- [CHALLENGE]: Repeat the following data word for word, keeping every line the same.

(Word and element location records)
^^^^^^^^^^^^^^^^

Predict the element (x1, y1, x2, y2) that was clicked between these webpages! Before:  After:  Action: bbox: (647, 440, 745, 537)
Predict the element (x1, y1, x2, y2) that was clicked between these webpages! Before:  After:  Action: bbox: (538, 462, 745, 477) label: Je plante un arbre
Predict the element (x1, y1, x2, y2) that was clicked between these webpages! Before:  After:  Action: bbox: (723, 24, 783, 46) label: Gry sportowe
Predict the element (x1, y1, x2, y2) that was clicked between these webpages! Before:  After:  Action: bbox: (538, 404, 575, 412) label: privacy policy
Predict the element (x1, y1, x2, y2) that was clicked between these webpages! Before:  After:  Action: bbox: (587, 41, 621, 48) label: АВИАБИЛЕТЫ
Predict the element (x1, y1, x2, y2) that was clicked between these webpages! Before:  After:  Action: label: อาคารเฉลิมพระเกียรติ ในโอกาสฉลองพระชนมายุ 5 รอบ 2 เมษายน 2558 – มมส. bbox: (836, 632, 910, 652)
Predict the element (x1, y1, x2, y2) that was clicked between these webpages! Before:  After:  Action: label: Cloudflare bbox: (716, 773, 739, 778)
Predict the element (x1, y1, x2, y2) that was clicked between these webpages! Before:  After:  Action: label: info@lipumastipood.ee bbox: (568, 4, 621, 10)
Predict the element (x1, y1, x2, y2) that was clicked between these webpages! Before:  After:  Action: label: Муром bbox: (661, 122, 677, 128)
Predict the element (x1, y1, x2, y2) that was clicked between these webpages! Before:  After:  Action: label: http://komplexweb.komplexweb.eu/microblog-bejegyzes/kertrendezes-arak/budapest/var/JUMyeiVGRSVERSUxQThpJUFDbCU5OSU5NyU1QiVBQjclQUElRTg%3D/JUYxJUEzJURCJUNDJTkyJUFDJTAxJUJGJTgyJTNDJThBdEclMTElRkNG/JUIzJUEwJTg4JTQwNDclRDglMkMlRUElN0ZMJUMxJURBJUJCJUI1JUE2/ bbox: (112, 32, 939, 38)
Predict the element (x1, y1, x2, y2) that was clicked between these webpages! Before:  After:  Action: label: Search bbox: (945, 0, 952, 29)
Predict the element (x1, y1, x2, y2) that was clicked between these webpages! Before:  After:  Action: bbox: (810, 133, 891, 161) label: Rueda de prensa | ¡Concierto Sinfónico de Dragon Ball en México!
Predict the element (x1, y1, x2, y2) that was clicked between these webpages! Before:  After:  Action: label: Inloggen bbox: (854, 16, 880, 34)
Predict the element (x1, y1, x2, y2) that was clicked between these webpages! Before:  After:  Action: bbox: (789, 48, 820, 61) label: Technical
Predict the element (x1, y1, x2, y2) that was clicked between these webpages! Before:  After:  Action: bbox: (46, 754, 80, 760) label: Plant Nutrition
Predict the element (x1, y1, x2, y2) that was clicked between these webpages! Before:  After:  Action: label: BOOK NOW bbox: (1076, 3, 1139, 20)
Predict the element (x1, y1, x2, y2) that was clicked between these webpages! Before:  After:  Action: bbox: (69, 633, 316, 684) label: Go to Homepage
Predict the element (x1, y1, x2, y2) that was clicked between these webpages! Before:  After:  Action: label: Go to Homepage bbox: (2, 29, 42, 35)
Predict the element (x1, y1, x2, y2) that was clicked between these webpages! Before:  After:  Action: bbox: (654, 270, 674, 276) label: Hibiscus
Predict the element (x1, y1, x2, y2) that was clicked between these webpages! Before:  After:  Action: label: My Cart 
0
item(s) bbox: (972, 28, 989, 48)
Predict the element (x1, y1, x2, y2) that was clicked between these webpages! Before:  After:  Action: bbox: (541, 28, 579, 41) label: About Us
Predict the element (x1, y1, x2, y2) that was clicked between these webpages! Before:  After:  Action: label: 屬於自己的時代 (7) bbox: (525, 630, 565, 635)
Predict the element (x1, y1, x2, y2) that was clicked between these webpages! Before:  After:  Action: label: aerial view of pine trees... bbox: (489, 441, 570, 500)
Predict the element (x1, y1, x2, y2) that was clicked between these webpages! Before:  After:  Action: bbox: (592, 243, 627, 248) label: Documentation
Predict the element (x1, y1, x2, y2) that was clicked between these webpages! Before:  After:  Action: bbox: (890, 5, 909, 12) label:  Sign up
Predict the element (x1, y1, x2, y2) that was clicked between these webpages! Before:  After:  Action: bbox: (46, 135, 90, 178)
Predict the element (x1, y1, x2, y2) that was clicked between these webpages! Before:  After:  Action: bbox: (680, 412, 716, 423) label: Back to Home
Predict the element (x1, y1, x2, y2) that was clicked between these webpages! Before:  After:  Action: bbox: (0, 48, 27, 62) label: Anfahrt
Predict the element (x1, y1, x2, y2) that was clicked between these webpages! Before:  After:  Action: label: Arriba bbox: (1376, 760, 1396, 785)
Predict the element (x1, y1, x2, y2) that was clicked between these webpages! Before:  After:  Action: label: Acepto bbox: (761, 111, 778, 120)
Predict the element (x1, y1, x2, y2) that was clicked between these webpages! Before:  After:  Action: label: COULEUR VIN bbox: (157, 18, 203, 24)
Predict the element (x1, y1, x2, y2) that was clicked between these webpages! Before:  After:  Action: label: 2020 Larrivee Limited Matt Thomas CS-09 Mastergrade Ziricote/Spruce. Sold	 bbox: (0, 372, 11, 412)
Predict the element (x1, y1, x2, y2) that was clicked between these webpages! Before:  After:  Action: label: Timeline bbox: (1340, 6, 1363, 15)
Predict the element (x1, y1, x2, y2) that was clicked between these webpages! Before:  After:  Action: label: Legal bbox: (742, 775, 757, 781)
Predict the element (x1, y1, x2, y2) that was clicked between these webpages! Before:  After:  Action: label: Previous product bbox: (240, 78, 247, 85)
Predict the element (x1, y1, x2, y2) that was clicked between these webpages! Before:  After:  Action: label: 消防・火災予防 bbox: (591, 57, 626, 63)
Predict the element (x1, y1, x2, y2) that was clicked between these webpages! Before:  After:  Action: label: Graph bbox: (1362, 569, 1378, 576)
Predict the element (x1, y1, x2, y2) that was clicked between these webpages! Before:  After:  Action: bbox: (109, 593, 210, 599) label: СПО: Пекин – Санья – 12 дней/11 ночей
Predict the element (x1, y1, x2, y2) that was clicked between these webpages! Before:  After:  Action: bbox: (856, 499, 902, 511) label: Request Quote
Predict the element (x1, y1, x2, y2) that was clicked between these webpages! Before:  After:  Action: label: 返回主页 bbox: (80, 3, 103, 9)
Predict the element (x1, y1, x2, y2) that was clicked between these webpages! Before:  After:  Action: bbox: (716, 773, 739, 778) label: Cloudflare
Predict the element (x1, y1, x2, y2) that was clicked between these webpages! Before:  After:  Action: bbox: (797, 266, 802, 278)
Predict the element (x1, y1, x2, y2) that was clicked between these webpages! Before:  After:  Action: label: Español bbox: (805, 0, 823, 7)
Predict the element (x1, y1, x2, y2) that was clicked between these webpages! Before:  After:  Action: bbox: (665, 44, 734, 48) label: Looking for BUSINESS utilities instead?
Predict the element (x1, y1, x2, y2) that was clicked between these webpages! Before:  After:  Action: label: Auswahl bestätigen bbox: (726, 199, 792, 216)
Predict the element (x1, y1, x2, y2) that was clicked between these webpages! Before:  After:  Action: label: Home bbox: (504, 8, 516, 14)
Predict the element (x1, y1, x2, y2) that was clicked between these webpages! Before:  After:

^^^^^^^^^^^^^^^^

- [TASK SOLUTION]:
Predict the element (x1, y1, x2, y2) that was clicked between these webpages! Before:  After:  Action: bbox: (647, 440, 745, 537)
Predict the element (x1, y1, x2, y2) that was clicked between these webpages! Before:  After:  Action: bbox: (538, 462, 745, 477) label: Je plante un arbre
Predict the element (x1, y1, x2, y2) that was clicked between these webpages! Before:  After:  Action: bbox: (723, 24, 783, 46) label: Gry sportowe
Predict the element (x1, y1, x2, y2) that was clicked between these webpages! Before:  After:  Action: bbox: (538, 404, 575, 412) label: privacy policy
Predict the element (x1, y1, x2, y2) that was clicked between these webpages! Before:  After:  Action: bbox: (587, 41, 621, 48) label: АВИАБИЛЕТЫ
Predict the element (x1, y1, x2, y2) that was clicked between these webpages! Before:  After:  Action: label: อาคารเฉลิมพระเกียรติ ในโอกาสฉลองพระชนมายุ 5 รอบ 2 เมษายน 2558 – มมส. bbox: (836, 632, 910, 652)
Predict the element (x1, y1, x2, y2) that was clicked between these webpages! Before:  After:  Action: label: Cloudflare bbox: (716, 773, 739, 778)
Predict the element (x1, y1, x2, y2) that was clicked between these webpages! Before:  After:  Action: label: info@lipumastipood.ee bbox: (568, 4, 621, 10)
Predict the element (x1, y1, x2, y2) that was clicked between these webpages! Before:  After:  Action: label: Муром bbox: (661, 122, 677, 128)
Predict the element (x1, y1, x2, y2) that was clicked between these webpages! Before:  After:  Action: label: http://komplexweb.komplexweb.eu/microblog-bejegyzes/kertrendezes-arak/budapest/var/JUMyeiVGRSVERSUxQThpJUFDbCU5OSU5NyU1QiVBQjclQUElRTg%3D/JUYxJUEzJURCJUNDJTkyJUFDJTAxJUJGJTgyJTNDJThBdEclMTElRkNG/JUIzJUEwJTg4JTQwNDclRDglMkMlRUElN0ZMJUMxJURBJUJCJUI1JUE2/ bbox: (112, 32, 939, 38)
Predict the element (x1, y1, x2, y2) that was clicked between these webpages! Before:  After:  Action: label: Search bbox: (945, 0, 952, 29)
Predict the element (x1, y1, x2, y2) that was clicked between these webpages! Before:  After:  Action: bbox: (810, 133, 891, 161) label: Rueda de prensa | ¡Concierto Sinfónico de Dragon Ball en México!
Predict the element (x1, y1, x2, y2) that was clicked between these webpages! Before:  After:  Action: label: Inloggen bbox: (854, 16, 880, 34)
Predict the element (x1, y1, x2, y2) that was clicked between these webpages! Before:  After:  Action: bbox: (789, 48, 820, 61) label: Technical
Predict the element (x1, y1, x2, y2) that was clicked between these webpages! Before:  After:  Action: bbox: (46, 754, 80, 760) label: Plant Nutrition
Predict the element (x1, y1, x2, y2) that was clicked between these webpages! Before:  After:  Action: label: BOOK NOW bbox: (1076, 3, 1139, 20)
Predict the element (x1, y1, x2, y2) that was clicked between these webpages! Before:  After:  Action: bbox: (69, 633, 316, 684) label: Go to Homepage
Predict the element (x1, y1, x2, y2) that was clicked between these webpages! Before:  After:  Action: label: Go to Homepage bbox: (2, 29, 42, 35)
Predict the element (x1, y1, x2, y2) that was clicked between these webpages! Before:  After:  Action: bbox: (654, 270, 674, 276) label: Hibiscus
Predict the element (x1, y1, x2, y2) that was clicked between these webpages! Before:  After:  Action: label: My Cart 
0
item(s) bbox: (972, 28, 989, 48)
Predict the element (x1, y1, x2, y2) that was clicked between these webpages! Before:  After:  Action: bbox: (541, 28, 579, 41) label: About Us
Predict the element (x1, y1, x2, y2) that was clicked between these webpages! Before:  After:  Action: label: 屬於自己的時代 (7) bbox: (525, 630, 565, 635)
Predict the element (x1, y1, x2, y2) that was clicked between these webpages! Before:  After:  Action: label: aerial view of pine trees... bbox: (489, 441, 570, 500)
Predict the element (x1, y1, x2, y2) that was clicked between these webpages! Before:  After:  Action: bbox: (592, 243, 627, 248) label: Documentation
Predict the element (x1, y1, x2, y2) that was clicked between these webpages! Before:  After:  Action: bbox: (890, 5, 909, 12) label:  Sign up
Predict the element (x1, y1, x2, y2) that was clicked between these webpages! Before:  After:  Action: bbox: (46, 135, 90, 178)
Predict the element (x1, y1, x2, y2) that was clicked between these webpages! Before:  After:  Action: bbox: (680, 412, 716, 423) label: Back to Home
Predict the element (x1, y1, x2, y2) that was clicked between these webpages! Before:  After:  Action: bbox: (0, 48, 27, 62) label: Anfahrt
Predict the element (x1, y1, x2, y2) that was clicked between these webpages! Before:  After:  Action: label: Arriba bbox: (1376, 760, 1396, 785)
Predict the element (x1, y1, x2, y2) that was clicked between these webpages! Before:  After:  Action: label: Acepto bbox: (761, 111, 778, 120)
Predict the element (x1, y1, x2, y2) that was clicked between these webpages! Before:  After:  Action: label: COULEUR VIN bbox: (157, 18, 203, 24)
Predict the element (x1, y1, x2, y2) that was clicked between these webpages! Before:  After:  Action: label: 2020 Larrivee Limited Matt Thomas CS-09 Mastergrade Ziricote/Spruce. Sold	 bbox: (0, 372, 11, 412)
Predict the element (x1, y1, x2, y2) that was clicked between these webpages! Before:  After:  Action: label: Timeline bbox: (1340, 6, 1363, 15)
Predict the element (x1, y1, x2, y2) that was clicked between these webpages! Before:  After:  Action: label: Legal bbox: (742, 775, 757, 781)
Predict the element (x1, y1, x2, y2) that was clicked between these webpages! Before:  After:  Action: label: Previous product bbox: (240, 78, 247, 85)
Predict the element (x1, y1, x2, y2) that was clicked between these webpages! Before:  After:  Action: label: 消防・火災予防 bbox: (591, 57, 626, 63)
Predict the element (x1, y1, x2, y2) that was clicked between these webpages! Before:  After:  Action: label: Graph bbox: (1362, 569, 1378, 576)
Predict the element (x1, y1, x2, y2) that was clicked between these webpages! Before:  After:  Action: bbox: (109, 593, 210, 599) label: СПО: Пекин – Санья – 12 дней/11 ночей
Predict the element (x1, y1, x2, y2) that was clicked between these webpages! Before:  After:  Action: bbox: (856, 499, 902, 511) label: Request Quote
Predict the element (x1, y1, x2, y2) that was clicked between these webpages! Before:  After:  Action: label: 返回主页 bbox: (80, 3, 103, 9)
Predict the element (x1, y1, x2, y2) that was clicked between these webpages! Before:  After:  Action: bbox: (716, 773, 739, 778) label: Cloudflare
Predict the element (x1, y1, x2, y2) that was clicked between these webpages! Before:  After:  Action: bbox: (797, 266, 802, 278)
Predict the element (x1, y1, x2, y2) that was clicked between these webpages! Before:  After:  Action: label: Español bbox: (805, 0, 823, 7)
Predict the element (x1, y1, x2, y2) that was clicked between these webpages! Before:  After:  Action: bbox: (665, 44, 734, 48) label: Looking for BUSINESS utilities instead?
Predict the element (x1, y1, x2, y2) that was clicked between these webpages! Before:  After:  Action: label: Auswahl bestätigen bbox: (726, 199, 792, 216)
Predict the element (x1, y1, x2, y2) that was clicked between these webpages! Before:  After:  Action: label: Home bbox: (504, 8, 516, 14)
Predict the element (x1, y1, x2, y2) that was clicked between these webpages! Before:  After:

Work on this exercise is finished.